IT’S fair to say that the fortunes of Karim Guerfi, whenever fighting in Great Britain, have so far been mixed. A visitor to these shores on three occasions, he currently stands at 1-2, with a stunning third-round knockout of Ryan Farrag in 2016 overshadowed by stoppage losses to Russia’s Zhanat Zhakiyanov and Scotland’s Lee McGregor, who stunned the Frenchman inside a round last year. Up and down, in keeping with the rest of his career, Guerfi, 30-5 (9), returns to the UK on February 27 when, as European featherweight champion, he meets mandatory challenger Jordan Gill, 26-1 (7).
“I’ve been mandatory since June, so I’ve known it was coming,” Gill told Boxing News. “The champion before Guerfi was [Andoni] Gago and I was also his mandatory, but they obviously snuck in a voluntary so I had to wait even longer. It’s here at last.”
Adding to this wait was the postponement of the pair’s original December 11 date. That never materialised due to Guerfi falling ill and then, to further delay the fight, Gill suffered a cut in a three-round technical draw against Alan Castillo, Guerfi’s replacement opponent, on that December 11 date.

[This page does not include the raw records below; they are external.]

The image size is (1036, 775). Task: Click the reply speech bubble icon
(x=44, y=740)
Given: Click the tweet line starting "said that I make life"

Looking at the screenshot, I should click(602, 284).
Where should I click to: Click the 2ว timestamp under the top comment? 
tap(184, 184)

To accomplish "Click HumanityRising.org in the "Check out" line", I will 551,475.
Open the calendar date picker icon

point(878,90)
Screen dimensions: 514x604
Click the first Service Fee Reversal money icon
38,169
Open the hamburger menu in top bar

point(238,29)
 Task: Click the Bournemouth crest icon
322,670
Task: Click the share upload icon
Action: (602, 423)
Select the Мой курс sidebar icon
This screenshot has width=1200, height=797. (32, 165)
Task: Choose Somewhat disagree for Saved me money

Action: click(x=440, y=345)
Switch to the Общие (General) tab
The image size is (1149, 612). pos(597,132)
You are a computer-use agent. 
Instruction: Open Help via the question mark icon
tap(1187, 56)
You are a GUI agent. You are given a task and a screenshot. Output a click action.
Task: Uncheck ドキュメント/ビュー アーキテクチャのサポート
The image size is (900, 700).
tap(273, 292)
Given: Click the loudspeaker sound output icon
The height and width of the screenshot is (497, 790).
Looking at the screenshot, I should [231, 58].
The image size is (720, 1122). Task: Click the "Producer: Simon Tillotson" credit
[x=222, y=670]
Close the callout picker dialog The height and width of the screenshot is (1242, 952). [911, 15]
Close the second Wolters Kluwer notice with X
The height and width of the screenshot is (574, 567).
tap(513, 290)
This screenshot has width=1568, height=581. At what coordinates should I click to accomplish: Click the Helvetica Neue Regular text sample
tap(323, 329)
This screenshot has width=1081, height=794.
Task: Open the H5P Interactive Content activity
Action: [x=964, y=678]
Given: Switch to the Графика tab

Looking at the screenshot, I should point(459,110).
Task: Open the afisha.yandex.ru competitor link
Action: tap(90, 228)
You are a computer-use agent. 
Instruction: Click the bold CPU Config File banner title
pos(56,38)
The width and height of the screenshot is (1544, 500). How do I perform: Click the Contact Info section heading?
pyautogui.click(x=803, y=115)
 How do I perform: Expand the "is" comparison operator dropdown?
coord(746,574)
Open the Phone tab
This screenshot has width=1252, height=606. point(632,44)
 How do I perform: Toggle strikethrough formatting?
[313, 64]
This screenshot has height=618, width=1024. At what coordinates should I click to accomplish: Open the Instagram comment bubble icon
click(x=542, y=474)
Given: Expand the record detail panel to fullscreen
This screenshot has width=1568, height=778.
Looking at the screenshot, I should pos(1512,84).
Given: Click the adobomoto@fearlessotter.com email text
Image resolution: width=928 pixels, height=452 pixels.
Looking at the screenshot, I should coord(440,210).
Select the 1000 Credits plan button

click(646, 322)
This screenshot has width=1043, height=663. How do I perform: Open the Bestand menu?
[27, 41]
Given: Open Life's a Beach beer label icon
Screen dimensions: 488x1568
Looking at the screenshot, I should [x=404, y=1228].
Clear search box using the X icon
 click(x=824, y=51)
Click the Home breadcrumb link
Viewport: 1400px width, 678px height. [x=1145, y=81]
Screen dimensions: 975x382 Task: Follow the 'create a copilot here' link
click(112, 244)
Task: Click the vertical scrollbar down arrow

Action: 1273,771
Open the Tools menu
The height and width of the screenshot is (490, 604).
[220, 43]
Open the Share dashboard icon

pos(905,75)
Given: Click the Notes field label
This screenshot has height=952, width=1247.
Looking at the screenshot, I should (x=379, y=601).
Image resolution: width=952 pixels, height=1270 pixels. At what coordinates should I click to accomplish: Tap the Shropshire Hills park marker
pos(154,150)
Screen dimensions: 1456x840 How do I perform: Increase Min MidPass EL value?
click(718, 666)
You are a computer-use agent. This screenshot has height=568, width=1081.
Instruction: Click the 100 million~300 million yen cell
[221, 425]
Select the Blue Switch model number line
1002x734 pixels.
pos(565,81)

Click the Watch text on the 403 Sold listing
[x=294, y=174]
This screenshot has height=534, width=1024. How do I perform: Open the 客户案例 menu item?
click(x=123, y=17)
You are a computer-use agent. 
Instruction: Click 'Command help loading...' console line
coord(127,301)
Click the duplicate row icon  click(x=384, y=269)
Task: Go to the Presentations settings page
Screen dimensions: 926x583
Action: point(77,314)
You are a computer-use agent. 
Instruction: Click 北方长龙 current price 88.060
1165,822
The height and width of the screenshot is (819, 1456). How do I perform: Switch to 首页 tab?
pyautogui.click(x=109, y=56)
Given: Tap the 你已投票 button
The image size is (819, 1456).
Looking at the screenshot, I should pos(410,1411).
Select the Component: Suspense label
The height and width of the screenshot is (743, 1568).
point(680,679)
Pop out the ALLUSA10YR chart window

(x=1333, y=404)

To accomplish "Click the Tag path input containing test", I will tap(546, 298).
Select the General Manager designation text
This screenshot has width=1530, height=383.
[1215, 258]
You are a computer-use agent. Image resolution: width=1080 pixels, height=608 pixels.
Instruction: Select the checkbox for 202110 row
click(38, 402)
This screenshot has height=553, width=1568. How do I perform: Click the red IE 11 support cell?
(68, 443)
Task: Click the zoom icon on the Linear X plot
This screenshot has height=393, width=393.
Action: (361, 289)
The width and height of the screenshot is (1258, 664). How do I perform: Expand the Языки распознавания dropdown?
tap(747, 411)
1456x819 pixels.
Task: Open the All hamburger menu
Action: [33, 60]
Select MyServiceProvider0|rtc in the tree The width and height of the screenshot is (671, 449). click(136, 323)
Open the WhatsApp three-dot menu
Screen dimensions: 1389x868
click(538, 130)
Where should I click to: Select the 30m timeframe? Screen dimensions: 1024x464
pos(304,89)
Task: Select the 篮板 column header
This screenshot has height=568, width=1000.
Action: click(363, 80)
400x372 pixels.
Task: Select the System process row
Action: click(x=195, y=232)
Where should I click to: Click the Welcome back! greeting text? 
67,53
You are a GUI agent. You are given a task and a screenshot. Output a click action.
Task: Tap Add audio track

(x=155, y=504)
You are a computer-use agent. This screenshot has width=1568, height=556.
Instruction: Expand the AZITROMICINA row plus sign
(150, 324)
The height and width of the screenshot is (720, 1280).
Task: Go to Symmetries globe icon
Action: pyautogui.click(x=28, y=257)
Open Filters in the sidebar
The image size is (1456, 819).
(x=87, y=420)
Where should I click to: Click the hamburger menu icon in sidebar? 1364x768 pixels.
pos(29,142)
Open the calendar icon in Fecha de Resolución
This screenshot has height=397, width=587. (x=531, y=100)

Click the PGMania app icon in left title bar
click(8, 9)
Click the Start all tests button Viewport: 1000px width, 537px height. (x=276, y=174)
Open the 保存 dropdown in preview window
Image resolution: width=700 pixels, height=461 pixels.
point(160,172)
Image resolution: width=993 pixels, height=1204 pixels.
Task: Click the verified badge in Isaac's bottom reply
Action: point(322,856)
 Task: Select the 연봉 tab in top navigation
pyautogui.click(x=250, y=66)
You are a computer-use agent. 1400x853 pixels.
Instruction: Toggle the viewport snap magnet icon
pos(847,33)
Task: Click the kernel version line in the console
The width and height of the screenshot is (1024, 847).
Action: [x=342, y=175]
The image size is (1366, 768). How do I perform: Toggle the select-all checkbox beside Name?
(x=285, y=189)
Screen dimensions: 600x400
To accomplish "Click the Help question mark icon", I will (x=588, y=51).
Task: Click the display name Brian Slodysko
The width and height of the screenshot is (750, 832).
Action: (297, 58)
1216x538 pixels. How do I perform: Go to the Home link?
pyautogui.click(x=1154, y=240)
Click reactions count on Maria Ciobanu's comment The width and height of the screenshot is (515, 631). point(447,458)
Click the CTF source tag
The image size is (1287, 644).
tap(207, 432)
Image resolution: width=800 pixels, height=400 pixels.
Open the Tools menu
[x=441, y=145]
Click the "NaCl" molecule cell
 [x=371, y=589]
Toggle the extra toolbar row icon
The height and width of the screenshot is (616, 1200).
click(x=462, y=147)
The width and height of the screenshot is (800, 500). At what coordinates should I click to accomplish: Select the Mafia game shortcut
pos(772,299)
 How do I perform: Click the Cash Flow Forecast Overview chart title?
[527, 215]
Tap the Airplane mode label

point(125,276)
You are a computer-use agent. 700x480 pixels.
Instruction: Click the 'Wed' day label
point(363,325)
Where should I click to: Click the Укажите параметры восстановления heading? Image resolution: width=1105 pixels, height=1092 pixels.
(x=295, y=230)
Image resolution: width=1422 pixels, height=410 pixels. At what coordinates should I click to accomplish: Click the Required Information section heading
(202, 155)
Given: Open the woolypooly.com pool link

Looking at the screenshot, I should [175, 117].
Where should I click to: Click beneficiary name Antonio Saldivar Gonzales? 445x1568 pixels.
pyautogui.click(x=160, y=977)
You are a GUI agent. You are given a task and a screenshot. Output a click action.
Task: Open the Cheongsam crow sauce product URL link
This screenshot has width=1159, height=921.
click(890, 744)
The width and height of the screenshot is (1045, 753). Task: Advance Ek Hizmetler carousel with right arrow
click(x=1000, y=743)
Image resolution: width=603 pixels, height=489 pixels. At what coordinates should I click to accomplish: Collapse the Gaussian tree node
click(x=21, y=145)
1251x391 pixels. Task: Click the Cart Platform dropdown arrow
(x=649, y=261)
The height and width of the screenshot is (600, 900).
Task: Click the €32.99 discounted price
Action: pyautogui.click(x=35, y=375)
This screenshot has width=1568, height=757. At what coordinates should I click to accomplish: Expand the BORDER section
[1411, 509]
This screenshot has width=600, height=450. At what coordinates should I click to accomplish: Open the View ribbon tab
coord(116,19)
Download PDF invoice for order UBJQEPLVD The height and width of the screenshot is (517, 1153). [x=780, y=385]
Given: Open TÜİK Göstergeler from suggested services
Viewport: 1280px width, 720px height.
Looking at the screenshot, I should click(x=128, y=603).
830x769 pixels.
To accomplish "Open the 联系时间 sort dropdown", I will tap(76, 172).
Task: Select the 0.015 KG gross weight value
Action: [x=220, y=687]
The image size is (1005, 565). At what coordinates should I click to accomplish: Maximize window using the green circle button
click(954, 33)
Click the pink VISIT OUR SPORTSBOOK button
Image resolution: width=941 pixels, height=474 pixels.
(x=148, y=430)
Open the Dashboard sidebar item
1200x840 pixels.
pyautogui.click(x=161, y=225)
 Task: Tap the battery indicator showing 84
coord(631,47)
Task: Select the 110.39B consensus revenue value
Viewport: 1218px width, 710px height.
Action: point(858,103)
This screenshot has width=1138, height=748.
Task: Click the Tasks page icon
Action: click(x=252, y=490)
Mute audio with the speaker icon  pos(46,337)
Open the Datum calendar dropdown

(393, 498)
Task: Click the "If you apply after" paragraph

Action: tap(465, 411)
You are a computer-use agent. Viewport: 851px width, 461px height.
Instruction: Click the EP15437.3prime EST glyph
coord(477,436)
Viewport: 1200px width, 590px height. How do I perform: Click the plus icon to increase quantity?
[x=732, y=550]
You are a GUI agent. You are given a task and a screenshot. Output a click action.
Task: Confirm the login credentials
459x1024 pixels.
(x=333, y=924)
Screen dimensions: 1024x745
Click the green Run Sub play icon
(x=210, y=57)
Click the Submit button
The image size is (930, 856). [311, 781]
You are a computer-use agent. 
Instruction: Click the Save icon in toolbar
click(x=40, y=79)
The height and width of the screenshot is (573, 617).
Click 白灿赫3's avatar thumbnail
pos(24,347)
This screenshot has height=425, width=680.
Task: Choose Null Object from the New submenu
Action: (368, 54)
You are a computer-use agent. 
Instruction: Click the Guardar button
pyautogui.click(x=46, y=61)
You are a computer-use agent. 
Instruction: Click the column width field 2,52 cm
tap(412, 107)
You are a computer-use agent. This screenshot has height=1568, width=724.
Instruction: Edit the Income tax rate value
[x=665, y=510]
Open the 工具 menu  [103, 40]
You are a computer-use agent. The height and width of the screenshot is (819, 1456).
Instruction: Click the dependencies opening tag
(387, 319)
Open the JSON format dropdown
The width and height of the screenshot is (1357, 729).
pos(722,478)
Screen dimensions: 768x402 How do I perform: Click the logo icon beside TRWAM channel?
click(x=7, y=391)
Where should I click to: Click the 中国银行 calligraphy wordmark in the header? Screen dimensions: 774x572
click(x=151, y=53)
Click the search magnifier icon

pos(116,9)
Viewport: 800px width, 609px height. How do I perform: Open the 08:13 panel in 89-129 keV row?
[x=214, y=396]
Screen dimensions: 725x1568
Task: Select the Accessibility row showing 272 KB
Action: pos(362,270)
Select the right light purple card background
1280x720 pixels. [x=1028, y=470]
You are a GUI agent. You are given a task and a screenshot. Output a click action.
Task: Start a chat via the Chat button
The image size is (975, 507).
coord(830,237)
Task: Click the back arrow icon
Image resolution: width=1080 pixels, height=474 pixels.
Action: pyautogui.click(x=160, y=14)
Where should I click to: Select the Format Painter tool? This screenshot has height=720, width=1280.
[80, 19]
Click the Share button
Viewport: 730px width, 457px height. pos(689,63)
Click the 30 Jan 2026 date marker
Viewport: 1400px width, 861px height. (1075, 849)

Now, having had plenty of time to prepare, Gill, 27, knows all there is to know about his next opponent. He knows that Guerfi, 34, has been a pro since 2006 and has been a consistent presence at European title level since 2013, when he outpointed Belgium’s Stephane Jamoye in Belgium to lift the EBU bantamweight crown. He will have seen Guerfi’s varying degrees of success on British soil and will be aware that Guerfi’s quick loss to McGregor in 2021 was followed by an impressive 12-round decision win over Gago in Gago’s home country of Spain just five months later.
“I remember watching him against Zhanat Zhakiyanov in Sheffield and he was doing very well in that fight [before being stopped in the fifth round],” said Gill. “Zhakiyanov was a very good fighter and world champion. But Guerfi has also had a very good career. He’s a four-time European champion and he has a way of following a loss with a great win. He’s up at featherweight now and looks a lot better there. He looks stronger and more resilient. He made bantamweight for a long time and it showed in his performances. I’m expecting the best version of Guerfi on the night.”
In terms of what Guerfi does well, sometimes it’s hard to pinpoint anything specific. Much of his magic comes from his ability to stick around and disrupt the rhythm and flow of those expecting a straightforward night. He is, it seems, a champion easy to overlook and underestimate but one who is just as capable of winning fights he is supposed to lose as he is of losing fights he is supposed to win.
“He’s a good boxer, a good mover, and he has power,” assessed Gill. “I’m not sure how much power he has at featherweight but I still have to respect it. His movement and boxing IQ is probably the thing you have to watch out for. You’ve got to always expect to have him fire back after you throw shots.
“But I feel like I do everything better than him. He’s a good boxer, but I haven’t shown the level of boxing I can produce yet. I’m still young in my career and I’ve still got the big nights ahead of me. I’m looking forward to outboxing him, outpunching him, being stronger inside, being smarter, and just having an answer for whatever he does and nullifying him.”
Should Gill have his way with Guerfi on February 27, as planned, he will become the latest British nine-stone fighter to claim European featherweight honours. Already on that list are the following: Ted ‘Kid’ Lewis, Howard Winstone, Pat Cowdell, Jim McDonnell, Paul Hodgkinson, Billy Hardy, Paul Ingle, Steve Robinson, Nicky Cook, Lee Selby and Josh Warrington. In other words, win next month and Jordan ‘The Thrill’ Gill finds himself in esteemed company.
“It’s a massive fight,” he said. “The European title is really prestigious and getting a good win would prove to myself and everyone else that I belong at this level and can go even further. It’s a great opportunity for me to show that and I’ll grab it with both hands. You see the fighters who have won the European featherweight title in the past and they’re top-quality fighters who go on to fight for and win world titles. I want to be in that group as well.”